Avec certains jeunes, il suffit de les rencontrer et de parler pendant quelques minutes pour savoir que celui-là n'aura pas de mal à se débrouiller dans la vie. On n'est pas inquiet pour lui et si on était entrepreneur, on l'embaucherait immédiatement. On serait certain d'avoir un bon homme pour longtemps.

Jonathan Collin est de ceux-là. Le genre qu'on voudrait comme quart-arrière si on était entraîneur de football, ce qui tombe bien, puisqu'il est le quart-arrière des Redmen de McGill. Un joueur qui a surpris son entourage l'an dernier en s'accaparant du poste numéro un pour les sept derniers matchs de la saison qui en compte huit. Pour une recrue, il s'agit d'un exploit.

«Oui, je pense que j'ai surpris certaines personnes, mais pas moi. J'étais même déçu de n'avoir pas été le partant dès le premier match.»

Vous voyez le genre. La bonne attitude mentale...

Jonathan est de Greenfield Park, il fait 6'4, il a 21 ans, mais à l'entendre parler, on lui en donnerait quelques-uns de plus. De père francophone et de mère anglophone, il fait partie d'une famille de sportifs, avec ses deux soeurs, ses parents et même ses grands-parents maternels.

Il a appris son football au collège Champlain de Saint-Lambert et son entraîneur à McGill, Sonny Wolfe, dit qu'il possède un talent «illimité».

«J'aurais pu jouer au hockey junior à Baie-Comeau, mais à cause de mon physique, ils m'auraient demandé de me battre. Ça ne m'intéressait pas. J'ai choisi le football et, surtout, une éducation.

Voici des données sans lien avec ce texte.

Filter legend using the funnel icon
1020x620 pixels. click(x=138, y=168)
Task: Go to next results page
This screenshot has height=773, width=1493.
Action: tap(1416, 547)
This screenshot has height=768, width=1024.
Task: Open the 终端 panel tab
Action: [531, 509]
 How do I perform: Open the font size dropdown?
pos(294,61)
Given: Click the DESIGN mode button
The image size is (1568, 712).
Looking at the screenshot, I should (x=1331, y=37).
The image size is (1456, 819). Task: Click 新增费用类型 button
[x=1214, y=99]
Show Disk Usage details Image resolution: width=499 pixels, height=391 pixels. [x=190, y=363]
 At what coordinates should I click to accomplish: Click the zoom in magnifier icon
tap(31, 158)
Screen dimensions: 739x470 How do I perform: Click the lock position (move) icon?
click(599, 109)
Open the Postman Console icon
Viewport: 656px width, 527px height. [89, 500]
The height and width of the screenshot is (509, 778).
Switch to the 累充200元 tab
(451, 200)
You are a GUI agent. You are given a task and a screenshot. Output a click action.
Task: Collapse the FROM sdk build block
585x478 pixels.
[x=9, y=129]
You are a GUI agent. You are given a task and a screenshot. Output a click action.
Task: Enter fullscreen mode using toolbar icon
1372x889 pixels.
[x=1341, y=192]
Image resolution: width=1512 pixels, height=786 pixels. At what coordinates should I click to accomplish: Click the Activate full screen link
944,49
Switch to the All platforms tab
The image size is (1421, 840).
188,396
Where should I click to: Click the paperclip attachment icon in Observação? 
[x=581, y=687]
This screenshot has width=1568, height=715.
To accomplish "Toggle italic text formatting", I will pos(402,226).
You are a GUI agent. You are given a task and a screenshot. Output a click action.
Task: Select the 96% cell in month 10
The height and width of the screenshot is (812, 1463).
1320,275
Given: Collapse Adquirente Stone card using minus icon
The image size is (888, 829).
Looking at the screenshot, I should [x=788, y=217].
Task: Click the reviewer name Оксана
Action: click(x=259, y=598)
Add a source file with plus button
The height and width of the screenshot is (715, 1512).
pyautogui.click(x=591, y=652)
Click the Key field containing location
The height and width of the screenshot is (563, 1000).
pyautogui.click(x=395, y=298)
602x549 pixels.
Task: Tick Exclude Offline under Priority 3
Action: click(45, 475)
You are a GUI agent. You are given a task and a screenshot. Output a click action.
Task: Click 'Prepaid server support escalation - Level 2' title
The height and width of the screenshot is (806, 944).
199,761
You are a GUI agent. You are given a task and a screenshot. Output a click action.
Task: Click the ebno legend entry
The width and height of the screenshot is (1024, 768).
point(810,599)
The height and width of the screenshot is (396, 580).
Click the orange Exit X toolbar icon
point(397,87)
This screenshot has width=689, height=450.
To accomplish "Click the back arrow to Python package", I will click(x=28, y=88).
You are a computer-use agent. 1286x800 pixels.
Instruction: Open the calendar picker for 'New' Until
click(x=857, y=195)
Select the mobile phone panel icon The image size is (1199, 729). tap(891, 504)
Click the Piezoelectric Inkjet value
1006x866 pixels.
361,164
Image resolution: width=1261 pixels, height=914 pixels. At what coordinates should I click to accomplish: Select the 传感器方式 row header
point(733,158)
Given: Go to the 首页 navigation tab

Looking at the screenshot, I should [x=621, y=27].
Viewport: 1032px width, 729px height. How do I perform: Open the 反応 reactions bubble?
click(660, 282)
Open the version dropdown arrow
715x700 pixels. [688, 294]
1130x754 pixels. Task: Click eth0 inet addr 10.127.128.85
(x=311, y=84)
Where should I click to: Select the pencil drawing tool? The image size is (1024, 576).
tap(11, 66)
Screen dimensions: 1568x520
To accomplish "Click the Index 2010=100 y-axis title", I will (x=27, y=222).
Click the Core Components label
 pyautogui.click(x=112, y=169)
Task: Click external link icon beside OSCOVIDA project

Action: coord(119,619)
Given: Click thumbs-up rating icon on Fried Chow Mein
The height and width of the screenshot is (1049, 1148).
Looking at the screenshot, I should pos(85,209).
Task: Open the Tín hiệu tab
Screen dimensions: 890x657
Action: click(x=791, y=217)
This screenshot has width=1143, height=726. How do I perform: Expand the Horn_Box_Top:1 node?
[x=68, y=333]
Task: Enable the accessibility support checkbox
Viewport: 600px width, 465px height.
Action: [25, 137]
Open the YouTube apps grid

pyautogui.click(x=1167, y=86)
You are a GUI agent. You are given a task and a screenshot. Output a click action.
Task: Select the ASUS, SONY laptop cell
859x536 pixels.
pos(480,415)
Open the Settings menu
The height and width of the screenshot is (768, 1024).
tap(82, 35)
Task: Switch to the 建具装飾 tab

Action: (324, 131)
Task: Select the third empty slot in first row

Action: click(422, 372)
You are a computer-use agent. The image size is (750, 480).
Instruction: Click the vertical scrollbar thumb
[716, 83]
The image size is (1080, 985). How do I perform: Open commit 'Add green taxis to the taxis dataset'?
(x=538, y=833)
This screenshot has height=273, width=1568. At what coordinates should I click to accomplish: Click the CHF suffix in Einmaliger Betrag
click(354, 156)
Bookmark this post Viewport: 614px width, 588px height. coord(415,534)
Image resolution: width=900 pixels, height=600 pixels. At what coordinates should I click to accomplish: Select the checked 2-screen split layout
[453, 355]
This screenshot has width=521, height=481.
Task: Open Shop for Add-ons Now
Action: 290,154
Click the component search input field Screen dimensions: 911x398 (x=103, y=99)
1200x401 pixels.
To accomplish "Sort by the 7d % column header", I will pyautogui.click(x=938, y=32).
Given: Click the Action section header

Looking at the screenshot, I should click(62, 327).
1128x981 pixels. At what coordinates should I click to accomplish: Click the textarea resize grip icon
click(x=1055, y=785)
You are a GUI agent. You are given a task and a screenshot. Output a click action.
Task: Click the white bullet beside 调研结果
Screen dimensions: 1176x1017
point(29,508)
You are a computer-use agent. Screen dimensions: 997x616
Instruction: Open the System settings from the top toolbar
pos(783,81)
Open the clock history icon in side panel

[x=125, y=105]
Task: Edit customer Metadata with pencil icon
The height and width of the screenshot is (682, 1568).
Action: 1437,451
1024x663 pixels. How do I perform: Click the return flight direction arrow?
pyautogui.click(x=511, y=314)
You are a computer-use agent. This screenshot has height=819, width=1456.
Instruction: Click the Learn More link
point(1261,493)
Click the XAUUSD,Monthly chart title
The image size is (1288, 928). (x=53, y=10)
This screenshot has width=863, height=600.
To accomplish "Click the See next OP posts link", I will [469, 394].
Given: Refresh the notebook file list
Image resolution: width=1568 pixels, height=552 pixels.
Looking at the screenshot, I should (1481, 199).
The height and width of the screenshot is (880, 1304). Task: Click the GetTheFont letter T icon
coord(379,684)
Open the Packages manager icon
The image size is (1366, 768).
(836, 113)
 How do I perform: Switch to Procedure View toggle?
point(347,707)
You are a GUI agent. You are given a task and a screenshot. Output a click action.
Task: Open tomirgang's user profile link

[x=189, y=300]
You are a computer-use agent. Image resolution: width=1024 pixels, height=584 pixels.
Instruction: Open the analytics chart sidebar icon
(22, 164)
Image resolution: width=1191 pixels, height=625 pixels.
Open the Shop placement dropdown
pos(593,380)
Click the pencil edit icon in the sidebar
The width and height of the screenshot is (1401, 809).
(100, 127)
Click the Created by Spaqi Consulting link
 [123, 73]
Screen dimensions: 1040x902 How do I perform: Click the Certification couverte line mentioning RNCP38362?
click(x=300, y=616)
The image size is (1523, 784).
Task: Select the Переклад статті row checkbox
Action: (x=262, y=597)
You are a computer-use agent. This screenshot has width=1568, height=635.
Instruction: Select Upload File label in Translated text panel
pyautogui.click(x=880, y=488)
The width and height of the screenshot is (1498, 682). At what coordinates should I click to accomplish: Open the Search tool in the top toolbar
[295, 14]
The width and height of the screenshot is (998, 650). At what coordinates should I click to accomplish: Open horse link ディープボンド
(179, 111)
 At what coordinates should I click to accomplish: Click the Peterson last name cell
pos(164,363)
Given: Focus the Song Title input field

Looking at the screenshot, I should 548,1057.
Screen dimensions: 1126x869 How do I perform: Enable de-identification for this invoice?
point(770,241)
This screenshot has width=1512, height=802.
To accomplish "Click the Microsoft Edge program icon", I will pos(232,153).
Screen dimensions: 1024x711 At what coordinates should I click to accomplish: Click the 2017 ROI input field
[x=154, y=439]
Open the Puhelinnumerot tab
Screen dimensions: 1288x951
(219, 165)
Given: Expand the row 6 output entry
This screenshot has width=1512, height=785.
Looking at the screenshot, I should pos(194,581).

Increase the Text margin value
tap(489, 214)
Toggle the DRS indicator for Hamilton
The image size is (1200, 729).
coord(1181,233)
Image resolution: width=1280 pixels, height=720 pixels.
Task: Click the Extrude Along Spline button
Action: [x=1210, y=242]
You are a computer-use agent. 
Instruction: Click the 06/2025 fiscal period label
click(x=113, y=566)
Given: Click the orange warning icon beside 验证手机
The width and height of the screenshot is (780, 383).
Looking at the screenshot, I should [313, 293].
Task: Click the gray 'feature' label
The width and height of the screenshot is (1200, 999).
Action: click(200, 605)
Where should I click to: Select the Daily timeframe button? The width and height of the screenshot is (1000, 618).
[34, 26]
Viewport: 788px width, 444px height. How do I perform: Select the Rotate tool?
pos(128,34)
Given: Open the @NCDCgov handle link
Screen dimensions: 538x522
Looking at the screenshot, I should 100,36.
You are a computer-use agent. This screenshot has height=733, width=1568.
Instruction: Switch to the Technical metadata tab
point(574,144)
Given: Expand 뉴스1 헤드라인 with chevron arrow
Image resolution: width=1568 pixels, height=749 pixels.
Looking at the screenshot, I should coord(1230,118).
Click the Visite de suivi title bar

«Je pense que pour le football, j'ai le bon physique et un bras assez fort. Je ne suis pas le plus rapide. Je dois travailler à ma lecture de jeux, c'est normal. Et puis je dois apprendre à devenir un leader. L'an dernier, comme recrue, je ne parlais pas trop. Mais je dois prendre les commandes cette année.

«Toutes les universités du Québec m'ont approché. Il fallait écouter et deviner qui disait la vérité et qui ne disait pas tout à fait la vérité. Mon choix s'est arrêté sur McGill. Il y avait une chance de jouer rapidement et d'obtenir un diplôme dans une université prestigieuse.»

À McGill justement... Les Redmen ont été secoués par un scandale vaguement sexuel concernant l'initiation des recrues en 2006. La direction a été bouleversée, l'image de l'université salie, des têtes sont tombées, dont celle de l'entraîneur-chef et ex-Alouettes Chuck McMann.

L'équipe n'a pas remporté un seul match pendant les deux années qui ont suivi et l'an dernier, avec un nouvel esprit et un nouveau quart-arrière, elle a présenté une fiche de 3-5.

«Cette année, il y a toujours Laval comme équipe à battre et les autres sont à peu près tous de la même force, a analysé Collin. Quelques équipes ont perdu des vétérans importants, elles sont en baisse, alors que les Redmen sont en progression. J'ai confiance. On s'en va en séries éliminatoires et tous mes coéquipiers le pensent.»

Pédagogie

Jonathan étudie en pédagogie. Il veut enseigner l'histoire et la géographie. Son premier stage dans une école primaire, l'an dernier, n'a pas été concluant.

«J'ai compris que les tout petits, ce n'est pas pour moi. Heureusement que je mesure 6'4. Parfois il fallait que je me lève et que je dise hey! pour reprendre le contrôle. Je pense que je serai plus à ma place dans une école secondaire le printemps prochain.»

À titre d'ex-sportif universitaire, je recommande toujours aux jeunes de quitter papa-maman et de voler de leurs propres ailes. Jonathan Collin aurait pu demeurer chez ses parents à Greenfield Park, mais il vit dans ce qu'on appelle toujours le ghetto McGill, un quartier très pittoresque qui longe le campus. Il partage un logement avec sa copine de New York, Lena, étudiante elle aussi.

«Je ne regrette pas mon choix. Un campus universitaire dans le centre-ville de Montréal, wow! On a une vie sociale incroyable!»

Jonathan s'entraînait en fin d'après-midi et il pensait déjà à la chaleur accablante qui l'attendait.

«Hier, il faisait vraiment chaud et humide. Les entraîneurs nous accordaient des pauses, on buvait beaucoup d'eau...»

Non, on n'aurait pas aimé porter un uniforme de football hier...

Il reste que voilà un garçon à surveiller cet automne et peut-être pendant plusieurs années à venir.